## Excerpt provided
-- BEGIN --

January 5, 2006

Wish away, wish away

Morgan Freeman recently had some advice for us all regarding racism. He said,
The only way to defeat racism is to stop talking about it. I am going to stop calling you a white man and I’m going to ask you to stop calling me a black man.
Joe Malchow waxes (and waxes and waxes) grandiloquent about this quote, but I won't pause to sigh over his lead-heavy metaphors. The content of Joe's post is sigh-worthy enough.
When I was a young boy, I didn’t know there was racism. Then I learned that there was racism, and it occured to me rather speedily that the best way to end racism would be to stop practicing racism. Unfortunately, the more misguided elements in our society have decided to take a different tack.
What Joe's soliloquy amounts to is irritation—irritation that race confronts him when applying to college or in the professional world. Irritation, in other words, specifically at "reverse discrimination." (I personally feel that those who complain the most about reverse discrimination secretly believe that whites are the only race that simply should never be discriminated against.) He seeks to remove that irritation by removing it from those worlds—academic, professional, and in the all-too-odd world of alumni relations. What he is utterly blind to is that those worlds are not all-encompassing.

-- END --

Entries pointing to words and elements:

-- BEGIN --

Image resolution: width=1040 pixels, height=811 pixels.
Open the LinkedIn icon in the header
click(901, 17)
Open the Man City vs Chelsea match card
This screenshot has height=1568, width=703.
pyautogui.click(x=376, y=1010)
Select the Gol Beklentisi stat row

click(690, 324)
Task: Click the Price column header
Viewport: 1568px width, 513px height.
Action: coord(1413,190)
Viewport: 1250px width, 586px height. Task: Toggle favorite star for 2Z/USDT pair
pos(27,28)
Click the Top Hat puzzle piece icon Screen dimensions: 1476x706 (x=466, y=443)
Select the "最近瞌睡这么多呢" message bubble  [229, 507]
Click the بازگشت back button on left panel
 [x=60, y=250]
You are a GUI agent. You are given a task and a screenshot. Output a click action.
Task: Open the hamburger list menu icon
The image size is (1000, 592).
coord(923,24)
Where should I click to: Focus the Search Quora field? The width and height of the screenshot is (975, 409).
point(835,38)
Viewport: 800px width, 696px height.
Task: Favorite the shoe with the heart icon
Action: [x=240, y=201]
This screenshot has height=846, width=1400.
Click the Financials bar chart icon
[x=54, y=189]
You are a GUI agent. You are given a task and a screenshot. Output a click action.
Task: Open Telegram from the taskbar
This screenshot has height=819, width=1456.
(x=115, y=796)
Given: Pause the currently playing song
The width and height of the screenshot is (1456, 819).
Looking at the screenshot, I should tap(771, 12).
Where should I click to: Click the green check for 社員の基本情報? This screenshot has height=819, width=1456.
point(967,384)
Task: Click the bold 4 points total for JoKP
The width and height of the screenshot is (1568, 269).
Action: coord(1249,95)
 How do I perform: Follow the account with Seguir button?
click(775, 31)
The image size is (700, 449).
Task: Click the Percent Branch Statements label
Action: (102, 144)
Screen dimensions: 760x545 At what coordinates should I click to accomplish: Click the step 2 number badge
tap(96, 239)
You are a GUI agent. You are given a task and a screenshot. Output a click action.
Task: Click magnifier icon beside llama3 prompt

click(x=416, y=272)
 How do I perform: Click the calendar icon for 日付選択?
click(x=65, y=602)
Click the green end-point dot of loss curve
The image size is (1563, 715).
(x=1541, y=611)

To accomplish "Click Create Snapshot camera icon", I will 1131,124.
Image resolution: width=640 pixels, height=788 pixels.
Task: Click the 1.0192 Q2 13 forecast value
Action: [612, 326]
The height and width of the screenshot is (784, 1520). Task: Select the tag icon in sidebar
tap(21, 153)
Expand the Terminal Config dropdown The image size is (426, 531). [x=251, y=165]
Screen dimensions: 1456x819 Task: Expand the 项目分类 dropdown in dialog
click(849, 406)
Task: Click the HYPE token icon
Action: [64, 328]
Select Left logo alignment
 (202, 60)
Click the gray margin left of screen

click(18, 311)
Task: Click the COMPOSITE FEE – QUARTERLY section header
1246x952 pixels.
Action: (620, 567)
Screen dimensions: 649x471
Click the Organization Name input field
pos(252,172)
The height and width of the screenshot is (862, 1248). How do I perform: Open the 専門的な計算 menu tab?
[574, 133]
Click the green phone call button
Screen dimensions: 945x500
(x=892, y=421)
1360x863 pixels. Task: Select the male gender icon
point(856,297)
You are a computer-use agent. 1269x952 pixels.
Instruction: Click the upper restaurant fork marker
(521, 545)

-- END --

## Objective 1
Answer these questions about the post:
(a) What date does the post carry?
(b) According to Morgan Freeman, what is the only way to defeat racism?
(c) What does the writer say Joe's soliloquy amounts to?
## Objective 2
Can you summarize the post in two sentences?
The data plays no role here.

## Full output 1
(a) January 5, 2006.
(b) To stop talking about it.
(c) Irritation that race confronts him when applying to college or in the professional world, specifically irritation at "reverse discrimination."

## Full output 2
The post quotes Morgan Freeman's advice that the only way to defeat racism is to stop talking about it, and it calls Joe Malchow's grandiloquent post about that quote sigh-worthy. The writer argues that Joe's post amounts to irritation at "reverse discrimination" in college applications and the professional world, and that he is blind to the fact that those worlds are not all-encompassing.